What to do — Reproduce the passage on serving cold MoE models from "Serving Cold MoE" up to and including "waste GPU memory?".

Text passage —
.....

Serving Cold MoE Models: CrossPool Disaggregates KV Cache and Weights

arXiv:2606.24506, a paper from Beihang University posted on 23 Jun 2026, attacks a memory-economics problem in multi-tenant MoE serving: when a cluster hosts many checkpoints and most of them are cold, static FFN weights squat on GPU memory and crowd out the KV-cache that active requests actually need. Its answer is to put those two memory classes in separate pools and ship hidden states across the boundary, not KV tensors.

Why does hosting many MoE checkpoints waste GPU memory?

The binding constraint is residency, not compute. Sparse mixture-of-experts models carry large FFN weight matrices that stay resident in VRAM whether or not anyone is querying them, and in a multi-model deployment the long tail of checkpoints dominates the memory budget while contributing almost nothing to throughput.

.....

Lines excerpted from a collection

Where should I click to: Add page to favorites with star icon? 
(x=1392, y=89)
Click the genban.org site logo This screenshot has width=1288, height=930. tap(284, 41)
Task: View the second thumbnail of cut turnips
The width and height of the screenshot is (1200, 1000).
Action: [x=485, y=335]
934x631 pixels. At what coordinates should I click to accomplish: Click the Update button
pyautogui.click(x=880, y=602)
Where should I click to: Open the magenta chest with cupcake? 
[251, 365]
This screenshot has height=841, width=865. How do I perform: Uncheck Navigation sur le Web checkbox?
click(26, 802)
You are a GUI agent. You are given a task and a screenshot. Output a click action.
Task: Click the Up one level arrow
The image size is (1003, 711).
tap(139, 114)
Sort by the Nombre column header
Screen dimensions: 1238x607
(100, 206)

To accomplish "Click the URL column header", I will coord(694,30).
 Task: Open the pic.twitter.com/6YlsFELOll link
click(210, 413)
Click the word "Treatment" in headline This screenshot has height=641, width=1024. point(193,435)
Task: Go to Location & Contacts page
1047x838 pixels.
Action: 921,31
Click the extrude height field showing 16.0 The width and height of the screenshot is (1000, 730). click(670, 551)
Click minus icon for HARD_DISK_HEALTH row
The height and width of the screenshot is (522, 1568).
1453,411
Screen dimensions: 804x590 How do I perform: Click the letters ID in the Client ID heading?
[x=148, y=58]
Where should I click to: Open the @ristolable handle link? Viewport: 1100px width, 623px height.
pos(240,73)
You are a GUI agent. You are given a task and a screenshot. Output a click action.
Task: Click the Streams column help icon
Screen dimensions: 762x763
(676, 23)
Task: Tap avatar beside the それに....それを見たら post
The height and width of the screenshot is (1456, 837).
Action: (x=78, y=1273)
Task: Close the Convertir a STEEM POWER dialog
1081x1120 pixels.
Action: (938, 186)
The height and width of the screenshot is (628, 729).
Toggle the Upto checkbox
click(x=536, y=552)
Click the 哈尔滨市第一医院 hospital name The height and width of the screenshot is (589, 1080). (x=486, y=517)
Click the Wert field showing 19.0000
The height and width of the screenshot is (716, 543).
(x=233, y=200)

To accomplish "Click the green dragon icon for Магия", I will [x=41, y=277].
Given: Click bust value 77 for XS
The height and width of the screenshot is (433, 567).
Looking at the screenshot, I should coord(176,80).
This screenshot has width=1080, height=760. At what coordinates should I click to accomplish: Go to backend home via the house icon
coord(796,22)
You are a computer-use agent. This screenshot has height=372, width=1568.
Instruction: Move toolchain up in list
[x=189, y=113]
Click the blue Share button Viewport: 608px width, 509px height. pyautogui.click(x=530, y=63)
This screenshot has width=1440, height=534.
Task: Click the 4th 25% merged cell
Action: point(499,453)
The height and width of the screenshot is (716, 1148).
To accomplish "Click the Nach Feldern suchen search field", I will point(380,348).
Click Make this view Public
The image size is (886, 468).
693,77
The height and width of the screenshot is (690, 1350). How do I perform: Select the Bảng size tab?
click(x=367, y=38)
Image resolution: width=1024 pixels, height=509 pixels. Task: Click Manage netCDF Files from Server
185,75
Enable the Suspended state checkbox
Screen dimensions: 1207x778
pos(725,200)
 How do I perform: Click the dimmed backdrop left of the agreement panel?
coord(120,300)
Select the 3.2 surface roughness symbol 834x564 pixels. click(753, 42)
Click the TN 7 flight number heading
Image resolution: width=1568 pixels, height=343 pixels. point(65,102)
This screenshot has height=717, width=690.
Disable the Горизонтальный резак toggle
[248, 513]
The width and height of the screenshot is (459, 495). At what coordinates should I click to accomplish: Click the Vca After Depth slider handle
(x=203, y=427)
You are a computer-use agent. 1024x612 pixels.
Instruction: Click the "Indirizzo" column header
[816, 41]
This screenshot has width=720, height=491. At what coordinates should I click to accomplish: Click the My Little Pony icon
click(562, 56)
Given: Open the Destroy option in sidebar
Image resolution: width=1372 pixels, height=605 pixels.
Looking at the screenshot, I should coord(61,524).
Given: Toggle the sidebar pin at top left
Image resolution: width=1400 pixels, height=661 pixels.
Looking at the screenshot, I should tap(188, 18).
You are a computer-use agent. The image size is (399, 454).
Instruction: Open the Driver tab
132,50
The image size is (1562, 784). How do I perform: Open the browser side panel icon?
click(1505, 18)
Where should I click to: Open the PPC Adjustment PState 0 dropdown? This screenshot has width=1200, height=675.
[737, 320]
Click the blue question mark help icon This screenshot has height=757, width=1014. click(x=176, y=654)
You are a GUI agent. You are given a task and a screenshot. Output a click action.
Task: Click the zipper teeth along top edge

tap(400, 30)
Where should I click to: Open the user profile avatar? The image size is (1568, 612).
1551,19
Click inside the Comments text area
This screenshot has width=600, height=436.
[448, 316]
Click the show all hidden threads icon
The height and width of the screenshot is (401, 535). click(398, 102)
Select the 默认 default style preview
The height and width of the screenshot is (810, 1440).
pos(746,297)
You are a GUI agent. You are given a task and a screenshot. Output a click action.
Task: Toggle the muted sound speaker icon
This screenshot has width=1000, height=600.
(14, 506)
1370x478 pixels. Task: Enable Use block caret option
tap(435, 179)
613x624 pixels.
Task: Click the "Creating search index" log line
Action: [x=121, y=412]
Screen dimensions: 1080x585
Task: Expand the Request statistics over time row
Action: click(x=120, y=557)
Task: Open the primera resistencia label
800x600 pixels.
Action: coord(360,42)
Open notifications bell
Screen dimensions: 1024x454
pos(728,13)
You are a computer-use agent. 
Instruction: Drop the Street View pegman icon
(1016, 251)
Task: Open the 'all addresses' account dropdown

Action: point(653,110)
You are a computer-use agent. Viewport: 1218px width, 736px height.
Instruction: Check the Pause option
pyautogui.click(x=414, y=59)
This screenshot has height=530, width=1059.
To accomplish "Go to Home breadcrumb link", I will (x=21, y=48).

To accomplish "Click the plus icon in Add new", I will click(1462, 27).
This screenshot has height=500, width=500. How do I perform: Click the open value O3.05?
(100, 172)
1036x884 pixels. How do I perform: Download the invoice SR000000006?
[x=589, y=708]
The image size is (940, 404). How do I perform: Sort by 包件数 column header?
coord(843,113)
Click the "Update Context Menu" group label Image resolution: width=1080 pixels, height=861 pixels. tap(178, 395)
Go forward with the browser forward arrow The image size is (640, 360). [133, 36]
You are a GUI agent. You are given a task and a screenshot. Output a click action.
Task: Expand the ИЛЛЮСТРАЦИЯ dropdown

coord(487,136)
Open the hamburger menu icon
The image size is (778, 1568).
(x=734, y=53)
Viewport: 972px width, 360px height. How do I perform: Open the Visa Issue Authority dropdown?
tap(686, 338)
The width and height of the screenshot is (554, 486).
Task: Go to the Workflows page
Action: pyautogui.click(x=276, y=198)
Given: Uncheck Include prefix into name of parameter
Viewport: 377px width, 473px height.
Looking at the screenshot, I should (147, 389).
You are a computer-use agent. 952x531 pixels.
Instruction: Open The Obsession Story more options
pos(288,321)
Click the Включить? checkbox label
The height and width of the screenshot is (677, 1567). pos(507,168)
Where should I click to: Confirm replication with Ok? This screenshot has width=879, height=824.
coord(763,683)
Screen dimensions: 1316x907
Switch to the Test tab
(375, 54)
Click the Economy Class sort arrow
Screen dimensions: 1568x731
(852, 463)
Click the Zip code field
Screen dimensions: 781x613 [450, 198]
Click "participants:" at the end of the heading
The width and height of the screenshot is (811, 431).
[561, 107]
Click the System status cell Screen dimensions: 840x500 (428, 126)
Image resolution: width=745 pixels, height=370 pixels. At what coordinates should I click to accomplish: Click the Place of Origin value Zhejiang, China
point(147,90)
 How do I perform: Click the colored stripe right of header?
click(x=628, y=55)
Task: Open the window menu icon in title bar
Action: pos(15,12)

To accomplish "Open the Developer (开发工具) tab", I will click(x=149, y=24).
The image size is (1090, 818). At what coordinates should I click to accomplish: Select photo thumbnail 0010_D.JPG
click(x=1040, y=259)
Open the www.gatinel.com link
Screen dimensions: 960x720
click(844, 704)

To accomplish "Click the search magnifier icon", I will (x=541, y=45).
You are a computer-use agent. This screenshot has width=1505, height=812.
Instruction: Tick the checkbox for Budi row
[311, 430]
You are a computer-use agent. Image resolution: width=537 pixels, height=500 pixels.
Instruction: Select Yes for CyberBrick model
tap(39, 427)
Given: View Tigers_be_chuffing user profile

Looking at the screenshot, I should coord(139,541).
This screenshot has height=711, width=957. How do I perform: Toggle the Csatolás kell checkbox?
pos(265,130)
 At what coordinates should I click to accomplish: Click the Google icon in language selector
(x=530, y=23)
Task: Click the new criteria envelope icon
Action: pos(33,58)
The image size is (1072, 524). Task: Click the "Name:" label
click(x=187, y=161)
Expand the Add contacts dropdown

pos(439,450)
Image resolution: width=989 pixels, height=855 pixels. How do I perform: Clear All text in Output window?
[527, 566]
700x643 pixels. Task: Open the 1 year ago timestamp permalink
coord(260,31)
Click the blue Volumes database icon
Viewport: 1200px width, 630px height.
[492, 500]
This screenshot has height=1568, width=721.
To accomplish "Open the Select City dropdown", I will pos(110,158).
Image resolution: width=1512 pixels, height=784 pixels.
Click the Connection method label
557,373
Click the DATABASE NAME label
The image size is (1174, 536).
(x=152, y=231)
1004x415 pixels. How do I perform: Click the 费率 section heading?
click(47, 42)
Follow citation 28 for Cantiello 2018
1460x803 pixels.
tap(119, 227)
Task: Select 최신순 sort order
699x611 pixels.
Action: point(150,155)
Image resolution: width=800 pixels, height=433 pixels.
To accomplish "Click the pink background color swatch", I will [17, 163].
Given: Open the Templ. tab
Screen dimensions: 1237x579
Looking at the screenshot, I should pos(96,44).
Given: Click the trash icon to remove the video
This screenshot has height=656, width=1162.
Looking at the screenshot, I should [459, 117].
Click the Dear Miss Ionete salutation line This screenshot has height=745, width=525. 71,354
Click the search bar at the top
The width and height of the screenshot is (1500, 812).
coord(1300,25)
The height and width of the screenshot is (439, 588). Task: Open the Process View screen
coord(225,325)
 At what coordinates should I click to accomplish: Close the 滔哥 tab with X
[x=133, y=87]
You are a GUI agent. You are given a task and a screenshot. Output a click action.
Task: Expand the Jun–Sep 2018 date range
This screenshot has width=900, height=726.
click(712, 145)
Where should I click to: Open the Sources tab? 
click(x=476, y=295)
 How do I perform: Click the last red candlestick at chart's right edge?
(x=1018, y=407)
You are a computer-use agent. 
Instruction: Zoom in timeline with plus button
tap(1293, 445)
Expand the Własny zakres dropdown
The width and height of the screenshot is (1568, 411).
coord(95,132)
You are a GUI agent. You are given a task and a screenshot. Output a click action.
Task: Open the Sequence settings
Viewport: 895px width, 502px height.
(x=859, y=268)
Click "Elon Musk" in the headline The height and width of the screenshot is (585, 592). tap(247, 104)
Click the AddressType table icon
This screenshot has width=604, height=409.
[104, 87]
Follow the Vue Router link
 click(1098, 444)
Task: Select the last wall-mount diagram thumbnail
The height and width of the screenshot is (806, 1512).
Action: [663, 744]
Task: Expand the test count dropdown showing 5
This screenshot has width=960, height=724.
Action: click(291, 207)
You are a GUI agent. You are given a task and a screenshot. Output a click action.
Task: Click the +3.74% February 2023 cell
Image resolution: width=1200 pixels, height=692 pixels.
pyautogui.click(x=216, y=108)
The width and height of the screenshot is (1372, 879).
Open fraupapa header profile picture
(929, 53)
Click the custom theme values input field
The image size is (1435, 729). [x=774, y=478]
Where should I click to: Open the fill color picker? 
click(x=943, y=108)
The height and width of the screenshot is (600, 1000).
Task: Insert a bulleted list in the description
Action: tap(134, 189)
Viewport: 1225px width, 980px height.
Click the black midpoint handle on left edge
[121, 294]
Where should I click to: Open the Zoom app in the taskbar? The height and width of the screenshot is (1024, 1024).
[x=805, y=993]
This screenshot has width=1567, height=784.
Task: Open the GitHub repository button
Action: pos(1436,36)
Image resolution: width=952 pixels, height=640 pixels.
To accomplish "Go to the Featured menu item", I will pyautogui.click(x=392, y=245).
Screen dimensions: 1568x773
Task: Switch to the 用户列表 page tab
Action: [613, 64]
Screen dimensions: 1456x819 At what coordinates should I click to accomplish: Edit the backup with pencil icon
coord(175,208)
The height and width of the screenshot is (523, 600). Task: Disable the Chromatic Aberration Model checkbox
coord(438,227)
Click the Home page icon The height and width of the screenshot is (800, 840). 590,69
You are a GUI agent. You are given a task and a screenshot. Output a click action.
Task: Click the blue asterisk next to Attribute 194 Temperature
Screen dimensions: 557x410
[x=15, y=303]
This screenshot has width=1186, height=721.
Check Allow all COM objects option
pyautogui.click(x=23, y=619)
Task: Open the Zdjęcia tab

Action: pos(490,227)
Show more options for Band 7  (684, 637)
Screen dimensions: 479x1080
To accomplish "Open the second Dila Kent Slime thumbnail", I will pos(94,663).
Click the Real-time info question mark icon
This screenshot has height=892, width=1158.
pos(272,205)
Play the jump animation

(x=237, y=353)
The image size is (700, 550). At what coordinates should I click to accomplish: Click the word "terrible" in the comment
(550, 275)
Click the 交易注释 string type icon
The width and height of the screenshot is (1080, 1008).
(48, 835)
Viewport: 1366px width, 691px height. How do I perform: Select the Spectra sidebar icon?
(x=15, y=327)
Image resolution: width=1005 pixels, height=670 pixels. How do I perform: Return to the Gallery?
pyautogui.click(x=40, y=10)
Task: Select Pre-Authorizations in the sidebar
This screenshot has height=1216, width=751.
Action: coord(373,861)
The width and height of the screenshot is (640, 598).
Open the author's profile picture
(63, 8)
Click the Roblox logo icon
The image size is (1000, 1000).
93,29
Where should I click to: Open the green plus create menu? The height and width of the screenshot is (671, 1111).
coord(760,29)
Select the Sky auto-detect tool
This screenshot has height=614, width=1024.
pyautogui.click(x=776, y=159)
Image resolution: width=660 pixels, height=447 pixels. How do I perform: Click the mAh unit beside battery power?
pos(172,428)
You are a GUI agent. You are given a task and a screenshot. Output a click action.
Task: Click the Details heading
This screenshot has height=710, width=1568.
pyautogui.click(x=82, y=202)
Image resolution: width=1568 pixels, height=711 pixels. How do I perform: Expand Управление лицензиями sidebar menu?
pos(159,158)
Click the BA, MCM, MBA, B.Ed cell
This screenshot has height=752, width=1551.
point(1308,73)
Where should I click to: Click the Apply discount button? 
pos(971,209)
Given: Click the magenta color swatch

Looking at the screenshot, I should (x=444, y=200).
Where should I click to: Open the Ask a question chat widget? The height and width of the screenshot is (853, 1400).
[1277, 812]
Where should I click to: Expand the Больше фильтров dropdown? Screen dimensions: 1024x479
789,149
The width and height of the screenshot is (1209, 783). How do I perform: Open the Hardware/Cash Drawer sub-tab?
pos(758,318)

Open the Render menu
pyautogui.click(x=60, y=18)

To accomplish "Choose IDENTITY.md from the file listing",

.....

Exercise solution —
Serving Cold MoE Models: CrossPool Disaggregates KV Cache and Weights

arXiv:2606.24506, a paper from Beihang University posted on 23 Jun 2026, attacks a memory-economics problem in multi-tenant MoE serving: when a cluster hosts many checkpoints and most of them are cold, static FFN weights squat on GPU memory and crowd out the KV-cache that active requests actually need. Its answer is to put those two memory classes in separate pools and ship hidden states across the boundary, not KV tensors.

Why does hosting many MoE checkpoints waste GPU memory?